ということでベランダから戻ろうとしたら、彼女が「ねえ」と、ベランダを開けて顔を覗かせてきた。
「……あの、さ」
「はい」
「……あの。……街って、やっぱり、大きいの?」
「みんなでプレイしてるので、この辺では一番大きな施設だと思いますよ」
実際、攻略情報サーバーでは様々な情報が飛び交っているし、アイテムの売買も盛んだ。
僕が眺めているだけでも知らないアイテムが結構ある。
……と教えると、彼女はゲーマーの血が騒いだのか、そわそわと身体を揺らして。
「その。……ひ、人と話はしたくないけど、街そのものは見て見たいわ。参考に。参考程度にね」
「なるほど」
「爆撃用ドローンとかないかしら……ストリートビューがあればいいのに、Go○gle先生も気が利かないわね」
何を爆撃する気だろう。
あとさすがのG○ogle先生でもゲームサーバー内マップまでビューするのは大変だろう。

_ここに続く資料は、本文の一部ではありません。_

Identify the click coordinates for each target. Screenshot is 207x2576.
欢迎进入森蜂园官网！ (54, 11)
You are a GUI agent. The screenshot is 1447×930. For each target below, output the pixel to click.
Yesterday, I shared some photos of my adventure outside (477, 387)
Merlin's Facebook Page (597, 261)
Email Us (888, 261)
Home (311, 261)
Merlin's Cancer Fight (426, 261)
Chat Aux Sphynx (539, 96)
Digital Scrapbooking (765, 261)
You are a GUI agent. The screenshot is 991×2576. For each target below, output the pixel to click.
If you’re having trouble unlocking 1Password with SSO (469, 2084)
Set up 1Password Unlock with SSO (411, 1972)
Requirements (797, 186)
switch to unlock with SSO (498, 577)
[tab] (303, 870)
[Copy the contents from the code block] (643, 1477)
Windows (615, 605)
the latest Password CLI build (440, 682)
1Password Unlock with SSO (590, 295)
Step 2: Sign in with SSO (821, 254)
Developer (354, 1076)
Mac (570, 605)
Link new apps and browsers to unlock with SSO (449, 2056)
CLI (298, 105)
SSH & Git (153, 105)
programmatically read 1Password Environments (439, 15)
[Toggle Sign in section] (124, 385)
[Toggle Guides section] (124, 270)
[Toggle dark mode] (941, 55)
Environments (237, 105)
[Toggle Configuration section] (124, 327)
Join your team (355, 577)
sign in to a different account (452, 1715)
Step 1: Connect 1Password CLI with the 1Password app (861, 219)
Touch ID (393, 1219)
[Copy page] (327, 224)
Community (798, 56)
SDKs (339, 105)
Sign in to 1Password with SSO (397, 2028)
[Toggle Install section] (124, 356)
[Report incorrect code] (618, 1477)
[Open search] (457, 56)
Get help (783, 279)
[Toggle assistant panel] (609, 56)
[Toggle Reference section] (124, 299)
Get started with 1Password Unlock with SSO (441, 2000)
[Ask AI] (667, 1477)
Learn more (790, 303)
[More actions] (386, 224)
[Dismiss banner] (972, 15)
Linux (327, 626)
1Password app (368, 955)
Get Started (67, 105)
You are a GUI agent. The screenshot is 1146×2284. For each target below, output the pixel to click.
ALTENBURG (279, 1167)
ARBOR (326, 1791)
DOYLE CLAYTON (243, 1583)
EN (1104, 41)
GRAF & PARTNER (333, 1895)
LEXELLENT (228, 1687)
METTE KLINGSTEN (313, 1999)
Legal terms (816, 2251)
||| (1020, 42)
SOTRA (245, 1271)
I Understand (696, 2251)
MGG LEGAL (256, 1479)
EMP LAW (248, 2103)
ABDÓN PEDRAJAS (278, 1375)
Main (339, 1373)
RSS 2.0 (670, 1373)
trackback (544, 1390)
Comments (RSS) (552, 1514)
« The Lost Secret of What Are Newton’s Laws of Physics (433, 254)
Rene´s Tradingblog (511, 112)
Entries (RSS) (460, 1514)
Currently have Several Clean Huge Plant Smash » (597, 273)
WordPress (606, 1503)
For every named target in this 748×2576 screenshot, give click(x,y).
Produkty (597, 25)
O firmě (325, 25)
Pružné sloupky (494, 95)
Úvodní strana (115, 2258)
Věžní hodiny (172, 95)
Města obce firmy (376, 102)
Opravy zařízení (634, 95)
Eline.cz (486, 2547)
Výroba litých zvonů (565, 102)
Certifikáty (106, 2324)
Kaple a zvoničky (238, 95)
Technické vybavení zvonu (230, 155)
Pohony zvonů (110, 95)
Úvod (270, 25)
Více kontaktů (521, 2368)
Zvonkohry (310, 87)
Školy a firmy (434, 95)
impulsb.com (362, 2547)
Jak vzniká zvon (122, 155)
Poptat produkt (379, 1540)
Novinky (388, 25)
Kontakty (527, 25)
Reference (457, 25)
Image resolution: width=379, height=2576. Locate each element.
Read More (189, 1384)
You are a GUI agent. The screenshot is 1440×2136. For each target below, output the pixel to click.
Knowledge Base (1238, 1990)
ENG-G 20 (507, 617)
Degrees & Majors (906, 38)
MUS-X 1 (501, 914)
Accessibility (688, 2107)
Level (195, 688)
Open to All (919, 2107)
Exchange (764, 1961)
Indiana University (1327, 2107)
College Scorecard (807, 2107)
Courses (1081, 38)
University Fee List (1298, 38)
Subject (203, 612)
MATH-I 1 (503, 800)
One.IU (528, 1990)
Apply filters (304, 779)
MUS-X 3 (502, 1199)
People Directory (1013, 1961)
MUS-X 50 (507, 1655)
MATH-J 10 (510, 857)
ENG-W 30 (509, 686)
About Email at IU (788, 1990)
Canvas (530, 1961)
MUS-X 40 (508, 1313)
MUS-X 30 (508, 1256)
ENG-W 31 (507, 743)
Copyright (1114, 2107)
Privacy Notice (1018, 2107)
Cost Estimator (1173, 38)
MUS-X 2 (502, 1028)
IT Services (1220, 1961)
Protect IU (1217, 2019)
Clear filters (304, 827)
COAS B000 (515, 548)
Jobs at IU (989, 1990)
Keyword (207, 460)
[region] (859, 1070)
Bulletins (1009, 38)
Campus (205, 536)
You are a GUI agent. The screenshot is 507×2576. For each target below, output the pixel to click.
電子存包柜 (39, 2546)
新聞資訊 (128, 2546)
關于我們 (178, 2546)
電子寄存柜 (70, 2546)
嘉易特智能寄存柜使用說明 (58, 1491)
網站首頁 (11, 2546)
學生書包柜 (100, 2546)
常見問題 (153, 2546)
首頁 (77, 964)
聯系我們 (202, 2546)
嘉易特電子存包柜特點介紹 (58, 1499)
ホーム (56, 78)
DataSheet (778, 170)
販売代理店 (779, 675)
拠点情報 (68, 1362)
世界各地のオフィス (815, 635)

「とにかく、あたしが一方的に相手を監視できて、かつ相手に気付かれない、一方的に有利になれる状況なら見てもいいわ。……そういえば蒼井君、クラス委員長なんでしょう? 委員長権限で平服させられたり……」
この子はクラス委員長を何だと思っているんだろう……。
と吹き出してしまいそうになるが、悪巧みに関しては彼女に一日の長があった。
「そうだわ、閃いた」
ぽん、と手を叩いて深瀬さんがにんまり笑った。